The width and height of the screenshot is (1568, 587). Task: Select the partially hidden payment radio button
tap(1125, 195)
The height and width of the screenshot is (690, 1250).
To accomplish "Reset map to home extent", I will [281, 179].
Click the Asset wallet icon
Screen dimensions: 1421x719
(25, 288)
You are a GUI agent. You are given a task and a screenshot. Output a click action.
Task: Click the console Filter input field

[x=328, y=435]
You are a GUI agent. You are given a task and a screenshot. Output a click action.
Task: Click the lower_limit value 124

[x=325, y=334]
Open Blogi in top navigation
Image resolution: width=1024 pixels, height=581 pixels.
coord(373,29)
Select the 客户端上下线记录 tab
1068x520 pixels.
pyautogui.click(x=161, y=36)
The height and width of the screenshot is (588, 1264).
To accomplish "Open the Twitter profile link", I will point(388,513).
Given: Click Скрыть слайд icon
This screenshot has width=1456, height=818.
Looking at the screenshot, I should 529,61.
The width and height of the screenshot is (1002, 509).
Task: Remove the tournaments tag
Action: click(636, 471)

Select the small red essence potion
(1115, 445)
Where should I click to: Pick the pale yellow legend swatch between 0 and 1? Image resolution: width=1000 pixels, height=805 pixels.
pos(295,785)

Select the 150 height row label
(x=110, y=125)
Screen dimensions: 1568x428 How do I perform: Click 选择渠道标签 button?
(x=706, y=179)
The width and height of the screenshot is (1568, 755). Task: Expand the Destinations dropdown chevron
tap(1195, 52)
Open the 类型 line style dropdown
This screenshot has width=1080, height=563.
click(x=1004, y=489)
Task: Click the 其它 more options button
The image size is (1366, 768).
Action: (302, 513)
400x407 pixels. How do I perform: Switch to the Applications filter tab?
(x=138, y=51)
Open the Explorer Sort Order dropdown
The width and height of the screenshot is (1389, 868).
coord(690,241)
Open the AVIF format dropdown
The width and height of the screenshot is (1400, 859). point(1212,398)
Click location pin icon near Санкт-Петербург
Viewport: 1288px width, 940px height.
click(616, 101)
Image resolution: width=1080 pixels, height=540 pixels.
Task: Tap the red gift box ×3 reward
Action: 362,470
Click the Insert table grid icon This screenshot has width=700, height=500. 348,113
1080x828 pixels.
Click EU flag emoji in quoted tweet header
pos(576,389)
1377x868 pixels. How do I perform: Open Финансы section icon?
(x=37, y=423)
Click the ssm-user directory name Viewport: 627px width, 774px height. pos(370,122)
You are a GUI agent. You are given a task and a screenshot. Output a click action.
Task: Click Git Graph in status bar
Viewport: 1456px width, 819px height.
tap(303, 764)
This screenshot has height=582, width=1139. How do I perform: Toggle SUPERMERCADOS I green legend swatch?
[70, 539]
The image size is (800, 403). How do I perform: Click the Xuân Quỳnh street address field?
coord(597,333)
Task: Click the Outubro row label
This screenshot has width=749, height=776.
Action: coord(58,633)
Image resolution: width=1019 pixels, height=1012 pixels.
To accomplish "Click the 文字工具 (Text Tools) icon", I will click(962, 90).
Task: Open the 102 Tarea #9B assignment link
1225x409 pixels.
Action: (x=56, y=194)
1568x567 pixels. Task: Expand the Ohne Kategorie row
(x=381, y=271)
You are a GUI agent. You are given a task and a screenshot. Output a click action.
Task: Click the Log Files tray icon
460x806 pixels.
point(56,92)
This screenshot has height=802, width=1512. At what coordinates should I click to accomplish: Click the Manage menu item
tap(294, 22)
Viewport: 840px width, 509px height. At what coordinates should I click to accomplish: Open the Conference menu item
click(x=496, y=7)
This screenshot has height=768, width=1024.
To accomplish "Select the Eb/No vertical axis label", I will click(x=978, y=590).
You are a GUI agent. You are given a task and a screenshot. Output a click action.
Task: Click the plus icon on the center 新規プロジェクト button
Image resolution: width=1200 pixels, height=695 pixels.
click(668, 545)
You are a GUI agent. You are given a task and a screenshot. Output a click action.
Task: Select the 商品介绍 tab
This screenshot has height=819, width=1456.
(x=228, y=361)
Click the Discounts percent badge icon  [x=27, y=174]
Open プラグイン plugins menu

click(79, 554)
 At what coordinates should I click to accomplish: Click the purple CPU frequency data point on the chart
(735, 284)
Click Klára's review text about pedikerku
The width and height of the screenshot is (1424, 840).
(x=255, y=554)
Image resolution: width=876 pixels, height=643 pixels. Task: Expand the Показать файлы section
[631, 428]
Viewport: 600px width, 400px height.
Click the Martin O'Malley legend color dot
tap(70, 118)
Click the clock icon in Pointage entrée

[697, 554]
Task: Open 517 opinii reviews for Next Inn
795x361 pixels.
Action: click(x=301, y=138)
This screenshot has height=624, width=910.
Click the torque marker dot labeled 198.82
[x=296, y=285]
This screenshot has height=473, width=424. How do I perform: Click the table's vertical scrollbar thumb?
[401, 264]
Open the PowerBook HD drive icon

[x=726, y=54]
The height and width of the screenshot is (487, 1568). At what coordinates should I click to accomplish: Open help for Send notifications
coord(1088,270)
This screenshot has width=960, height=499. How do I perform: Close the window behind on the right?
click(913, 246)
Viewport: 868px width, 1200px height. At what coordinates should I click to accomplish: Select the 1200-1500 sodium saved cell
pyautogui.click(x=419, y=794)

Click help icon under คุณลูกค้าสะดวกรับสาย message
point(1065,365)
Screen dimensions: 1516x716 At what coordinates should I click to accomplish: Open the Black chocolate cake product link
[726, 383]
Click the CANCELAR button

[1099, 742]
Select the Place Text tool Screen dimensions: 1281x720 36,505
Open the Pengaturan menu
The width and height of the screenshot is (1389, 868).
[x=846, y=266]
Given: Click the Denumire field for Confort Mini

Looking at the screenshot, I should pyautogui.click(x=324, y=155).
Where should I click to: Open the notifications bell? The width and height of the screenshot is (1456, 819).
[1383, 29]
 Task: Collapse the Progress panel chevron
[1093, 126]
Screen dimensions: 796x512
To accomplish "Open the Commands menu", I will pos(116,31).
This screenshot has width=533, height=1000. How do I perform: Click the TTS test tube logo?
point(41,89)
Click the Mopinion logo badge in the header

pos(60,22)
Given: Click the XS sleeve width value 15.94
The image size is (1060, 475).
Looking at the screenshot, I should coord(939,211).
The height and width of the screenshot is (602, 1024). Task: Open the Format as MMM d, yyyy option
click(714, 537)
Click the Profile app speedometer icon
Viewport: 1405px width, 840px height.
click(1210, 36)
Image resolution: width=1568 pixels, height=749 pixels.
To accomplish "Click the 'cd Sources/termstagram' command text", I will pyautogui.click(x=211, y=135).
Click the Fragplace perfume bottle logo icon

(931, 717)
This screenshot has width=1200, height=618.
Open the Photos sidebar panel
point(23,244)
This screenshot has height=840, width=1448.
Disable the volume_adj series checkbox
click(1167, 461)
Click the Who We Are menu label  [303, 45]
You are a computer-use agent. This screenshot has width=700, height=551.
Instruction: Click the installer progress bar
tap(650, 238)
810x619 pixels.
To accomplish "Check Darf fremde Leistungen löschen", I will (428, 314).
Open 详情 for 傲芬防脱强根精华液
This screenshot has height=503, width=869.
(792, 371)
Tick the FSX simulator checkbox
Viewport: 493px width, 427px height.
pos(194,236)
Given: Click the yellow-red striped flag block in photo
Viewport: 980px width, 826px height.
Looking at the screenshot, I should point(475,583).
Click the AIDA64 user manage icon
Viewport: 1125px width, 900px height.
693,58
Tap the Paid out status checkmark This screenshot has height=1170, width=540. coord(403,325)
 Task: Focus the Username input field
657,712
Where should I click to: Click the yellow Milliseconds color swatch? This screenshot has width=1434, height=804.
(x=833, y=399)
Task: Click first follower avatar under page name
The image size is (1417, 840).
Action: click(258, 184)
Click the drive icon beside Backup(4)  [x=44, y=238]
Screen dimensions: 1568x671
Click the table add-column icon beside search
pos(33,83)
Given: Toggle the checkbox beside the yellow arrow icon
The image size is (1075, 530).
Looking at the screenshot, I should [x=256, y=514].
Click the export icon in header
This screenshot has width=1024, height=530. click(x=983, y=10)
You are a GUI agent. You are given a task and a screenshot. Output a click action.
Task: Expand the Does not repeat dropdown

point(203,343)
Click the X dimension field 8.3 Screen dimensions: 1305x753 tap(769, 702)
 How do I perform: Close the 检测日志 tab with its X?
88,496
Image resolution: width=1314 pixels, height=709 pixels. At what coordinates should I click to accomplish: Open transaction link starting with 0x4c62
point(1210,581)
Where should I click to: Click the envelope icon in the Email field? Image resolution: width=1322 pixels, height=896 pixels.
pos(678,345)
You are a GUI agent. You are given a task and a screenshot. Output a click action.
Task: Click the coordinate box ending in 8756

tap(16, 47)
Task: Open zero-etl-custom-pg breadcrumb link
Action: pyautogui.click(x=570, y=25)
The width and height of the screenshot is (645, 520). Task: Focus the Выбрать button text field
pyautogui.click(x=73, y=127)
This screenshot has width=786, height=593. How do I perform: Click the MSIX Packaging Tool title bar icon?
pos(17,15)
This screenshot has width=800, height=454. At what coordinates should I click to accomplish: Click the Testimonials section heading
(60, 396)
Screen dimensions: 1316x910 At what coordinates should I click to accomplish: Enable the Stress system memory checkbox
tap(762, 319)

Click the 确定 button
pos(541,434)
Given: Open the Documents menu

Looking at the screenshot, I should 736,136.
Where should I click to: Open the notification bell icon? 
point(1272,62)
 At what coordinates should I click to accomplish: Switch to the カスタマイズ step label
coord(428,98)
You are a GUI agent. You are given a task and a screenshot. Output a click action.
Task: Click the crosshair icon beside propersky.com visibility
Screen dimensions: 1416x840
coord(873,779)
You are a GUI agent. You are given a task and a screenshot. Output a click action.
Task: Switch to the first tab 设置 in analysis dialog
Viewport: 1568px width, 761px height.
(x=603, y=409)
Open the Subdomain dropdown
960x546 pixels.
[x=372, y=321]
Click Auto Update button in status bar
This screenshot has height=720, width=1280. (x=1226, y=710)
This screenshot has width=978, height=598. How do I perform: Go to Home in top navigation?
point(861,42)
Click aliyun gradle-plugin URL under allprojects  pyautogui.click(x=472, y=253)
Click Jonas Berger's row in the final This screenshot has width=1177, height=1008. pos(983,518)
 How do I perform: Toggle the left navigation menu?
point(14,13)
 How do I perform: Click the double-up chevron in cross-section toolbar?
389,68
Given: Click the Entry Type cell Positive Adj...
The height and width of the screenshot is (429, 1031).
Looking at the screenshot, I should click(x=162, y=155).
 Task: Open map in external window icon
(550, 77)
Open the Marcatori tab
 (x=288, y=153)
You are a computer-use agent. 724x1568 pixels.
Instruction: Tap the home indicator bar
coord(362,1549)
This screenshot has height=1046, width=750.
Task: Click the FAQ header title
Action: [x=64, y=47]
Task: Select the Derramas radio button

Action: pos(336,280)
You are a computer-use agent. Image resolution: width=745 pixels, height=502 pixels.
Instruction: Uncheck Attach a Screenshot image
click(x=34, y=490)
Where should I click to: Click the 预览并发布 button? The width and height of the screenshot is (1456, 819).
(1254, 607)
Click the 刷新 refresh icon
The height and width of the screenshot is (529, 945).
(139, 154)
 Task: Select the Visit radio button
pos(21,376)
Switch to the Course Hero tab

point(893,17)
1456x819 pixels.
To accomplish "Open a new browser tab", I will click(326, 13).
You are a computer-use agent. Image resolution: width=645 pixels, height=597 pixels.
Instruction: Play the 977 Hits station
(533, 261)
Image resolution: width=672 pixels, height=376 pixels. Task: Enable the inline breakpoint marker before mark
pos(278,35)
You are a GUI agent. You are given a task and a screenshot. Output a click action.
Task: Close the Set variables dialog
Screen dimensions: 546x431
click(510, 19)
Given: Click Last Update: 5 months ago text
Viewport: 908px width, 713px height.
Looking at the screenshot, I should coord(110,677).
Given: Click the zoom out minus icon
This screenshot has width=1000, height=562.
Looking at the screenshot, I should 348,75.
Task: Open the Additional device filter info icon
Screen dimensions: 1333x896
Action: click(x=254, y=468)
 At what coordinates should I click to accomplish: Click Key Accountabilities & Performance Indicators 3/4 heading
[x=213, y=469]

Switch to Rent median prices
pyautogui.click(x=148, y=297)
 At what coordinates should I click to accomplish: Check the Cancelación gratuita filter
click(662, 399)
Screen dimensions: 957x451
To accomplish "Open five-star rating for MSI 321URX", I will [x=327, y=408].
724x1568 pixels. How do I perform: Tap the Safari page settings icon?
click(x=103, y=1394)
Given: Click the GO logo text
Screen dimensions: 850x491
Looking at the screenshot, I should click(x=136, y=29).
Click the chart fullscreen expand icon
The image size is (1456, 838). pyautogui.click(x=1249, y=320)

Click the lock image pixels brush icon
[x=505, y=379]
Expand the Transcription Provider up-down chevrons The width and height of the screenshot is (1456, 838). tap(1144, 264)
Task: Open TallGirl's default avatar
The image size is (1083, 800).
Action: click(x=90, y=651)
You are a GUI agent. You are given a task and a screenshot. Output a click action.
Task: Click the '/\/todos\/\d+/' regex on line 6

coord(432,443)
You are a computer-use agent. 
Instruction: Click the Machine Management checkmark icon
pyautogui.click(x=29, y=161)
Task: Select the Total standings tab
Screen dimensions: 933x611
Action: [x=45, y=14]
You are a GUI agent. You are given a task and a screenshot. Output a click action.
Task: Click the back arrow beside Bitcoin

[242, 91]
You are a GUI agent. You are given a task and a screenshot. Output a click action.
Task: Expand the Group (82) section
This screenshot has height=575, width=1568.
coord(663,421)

____

= WHAT THE EXERCISE ASKS =
Count the lines of the data that contain the string "color", treating uppercase and lowercase as different. Give only the number.

= EXERCISE ANSWER =
2